Question

An exhaust fan in a building should be able to move $$6 \mathrm{lbm} / \mathrm{s}$$ of air at 14.4 psia, $$68 \mathrm{~F}$$ through a 1.4 -ft-diameter vent hole. How high a velocity must the fan generate, and how much power is required to do that?

Answer

**step1 Determine the Air Density**

To find out how much space a certain mass of air occupies, we need to calculate its density. Air density depends on its pressure and temperature. This calculation requires converting the given pressure from pounds per square inch absolute (psia) to pounds per square foot (psf) and the temperature from Fahrenheit (F) to Rankine (R). We also use a known value called the gas constant for air.
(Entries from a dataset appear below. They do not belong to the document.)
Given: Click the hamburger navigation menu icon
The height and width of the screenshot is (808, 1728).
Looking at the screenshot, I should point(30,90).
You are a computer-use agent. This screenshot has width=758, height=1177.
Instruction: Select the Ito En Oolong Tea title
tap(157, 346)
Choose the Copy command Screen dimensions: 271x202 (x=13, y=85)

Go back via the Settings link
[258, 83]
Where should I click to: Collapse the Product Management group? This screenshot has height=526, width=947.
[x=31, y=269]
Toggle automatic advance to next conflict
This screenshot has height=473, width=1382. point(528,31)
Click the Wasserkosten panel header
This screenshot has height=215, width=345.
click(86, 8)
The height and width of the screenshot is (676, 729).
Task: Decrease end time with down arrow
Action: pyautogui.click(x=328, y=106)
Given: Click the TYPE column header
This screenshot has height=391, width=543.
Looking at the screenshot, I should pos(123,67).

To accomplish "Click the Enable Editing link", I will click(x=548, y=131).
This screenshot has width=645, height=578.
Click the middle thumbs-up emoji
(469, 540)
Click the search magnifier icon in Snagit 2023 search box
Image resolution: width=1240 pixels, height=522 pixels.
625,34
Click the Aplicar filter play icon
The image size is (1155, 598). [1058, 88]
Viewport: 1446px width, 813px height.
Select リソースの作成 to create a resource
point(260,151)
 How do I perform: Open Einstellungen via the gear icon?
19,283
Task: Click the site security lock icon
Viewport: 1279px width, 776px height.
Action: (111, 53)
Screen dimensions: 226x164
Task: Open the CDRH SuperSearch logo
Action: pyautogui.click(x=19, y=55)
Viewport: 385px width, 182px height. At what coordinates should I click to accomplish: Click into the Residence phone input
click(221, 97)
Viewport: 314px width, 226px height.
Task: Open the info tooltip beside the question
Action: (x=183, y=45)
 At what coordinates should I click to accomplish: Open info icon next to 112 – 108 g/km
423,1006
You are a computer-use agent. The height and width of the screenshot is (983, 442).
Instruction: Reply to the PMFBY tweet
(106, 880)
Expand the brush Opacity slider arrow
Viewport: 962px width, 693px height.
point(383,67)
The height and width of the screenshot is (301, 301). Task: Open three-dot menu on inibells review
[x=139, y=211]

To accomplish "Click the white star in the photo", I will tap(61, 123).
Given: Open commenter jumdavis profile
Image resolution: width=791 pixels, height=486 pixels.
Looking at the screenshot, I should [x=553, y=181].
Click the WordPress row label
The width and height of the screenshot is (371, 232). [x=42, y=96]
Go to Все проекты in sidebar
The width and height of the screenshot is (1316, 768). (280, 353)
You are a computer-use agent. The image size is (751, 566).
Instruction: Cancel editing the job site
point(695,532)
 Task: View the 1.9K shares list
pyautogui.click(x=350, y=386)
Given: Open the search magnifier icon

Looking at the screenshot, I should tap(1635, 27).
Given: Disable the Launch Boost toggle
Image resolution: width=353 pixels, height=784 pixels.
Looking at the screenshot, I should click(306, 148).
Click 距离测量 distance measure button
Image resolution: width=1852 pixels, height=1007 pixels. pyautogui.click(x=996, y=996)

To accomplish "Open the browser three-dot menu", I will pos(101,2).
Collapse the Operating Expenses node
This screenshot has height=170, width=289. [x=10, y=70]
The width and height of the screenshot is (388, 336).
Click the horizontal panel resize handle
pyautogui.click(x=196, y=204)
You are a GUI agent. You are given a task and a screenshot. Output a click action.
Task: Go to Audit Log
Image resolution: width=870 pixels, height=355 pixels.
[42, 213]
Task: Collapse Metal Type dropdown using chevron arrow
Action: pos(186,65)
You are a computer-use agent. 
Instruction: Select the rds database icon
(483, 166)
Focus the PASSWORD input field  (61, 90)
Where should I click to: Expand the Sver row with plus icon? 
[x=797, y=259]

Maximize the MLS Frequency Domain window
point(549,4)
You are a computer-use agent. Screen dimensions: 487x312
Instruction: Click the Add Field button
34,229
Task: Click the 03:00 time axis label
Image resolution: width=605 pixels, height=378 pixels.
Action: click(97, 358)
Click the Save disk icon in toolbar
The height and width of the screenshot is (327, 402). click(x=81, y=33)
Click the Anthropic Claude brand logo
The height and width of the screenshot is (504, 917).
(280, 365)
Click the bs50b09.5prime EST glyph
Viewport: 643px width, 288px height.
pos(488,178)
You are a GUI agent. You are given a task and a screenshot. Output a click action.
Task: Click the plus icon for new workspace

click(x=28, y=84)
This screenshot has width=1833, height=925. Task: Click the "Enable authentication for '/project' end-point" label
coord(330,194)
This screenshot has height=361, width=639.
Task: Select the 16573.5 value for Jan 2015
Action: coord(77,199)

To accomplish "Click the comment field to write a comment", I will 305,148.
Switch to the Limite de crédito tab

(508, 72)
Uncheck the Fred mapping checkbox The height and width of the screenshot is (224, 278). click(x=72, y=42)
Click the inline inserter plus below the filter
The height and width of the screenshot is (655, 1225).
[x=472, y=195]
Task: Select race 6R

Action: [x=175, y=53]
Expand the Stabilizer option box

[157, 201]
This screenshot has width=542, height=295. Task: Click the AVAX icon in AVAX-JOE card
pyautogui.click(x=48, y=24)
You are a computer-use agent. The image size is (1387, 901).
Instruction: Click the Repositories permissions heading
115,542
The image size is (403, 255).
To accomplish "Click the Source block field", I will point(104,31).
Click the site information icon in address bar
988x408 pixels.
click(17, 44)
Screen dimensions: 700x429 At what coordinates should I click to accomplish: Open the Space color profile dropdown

$$\text{Pressure in psf} = 14.4 \mathrm{~psia} \times 144 \mathrm{~in^2/ft^2} = 2073.6 \mathrm{~lbf/ft^2}$$

$$\text{Temperature in R} = 68 \mathrm{~F} + 459.67 = 527.67 \mathrm{~R}$$

Using the formula for air density ($$\rho$$), with the gas constant for air ($$R_{air} \approx 53.35 \mathrm{~ft} \cdot \mathrm{lbf} / (\mathrm{lbm} \cdot \mathrm{R})$$):

$$\rho = \frac{\text{Pressure in psf}}{R_{air} \times \text{Temperature in R}}$$

$$\rho = \frac{2073.6}{53.35 \times 527.67} = \frac{2073.6}{28148.6945} \approx 0.07360 \mathrm{~lbm/ft^3}$$

**step2 Calculate the Vent Hole Area**

To determine how fast the air moves through the hole, we first need to know the size of the hole. The vent hole is circular, so we calculate its area using the formula for the area of a circle. The diameter is given, so we find the radius by dividing the diameter by 2.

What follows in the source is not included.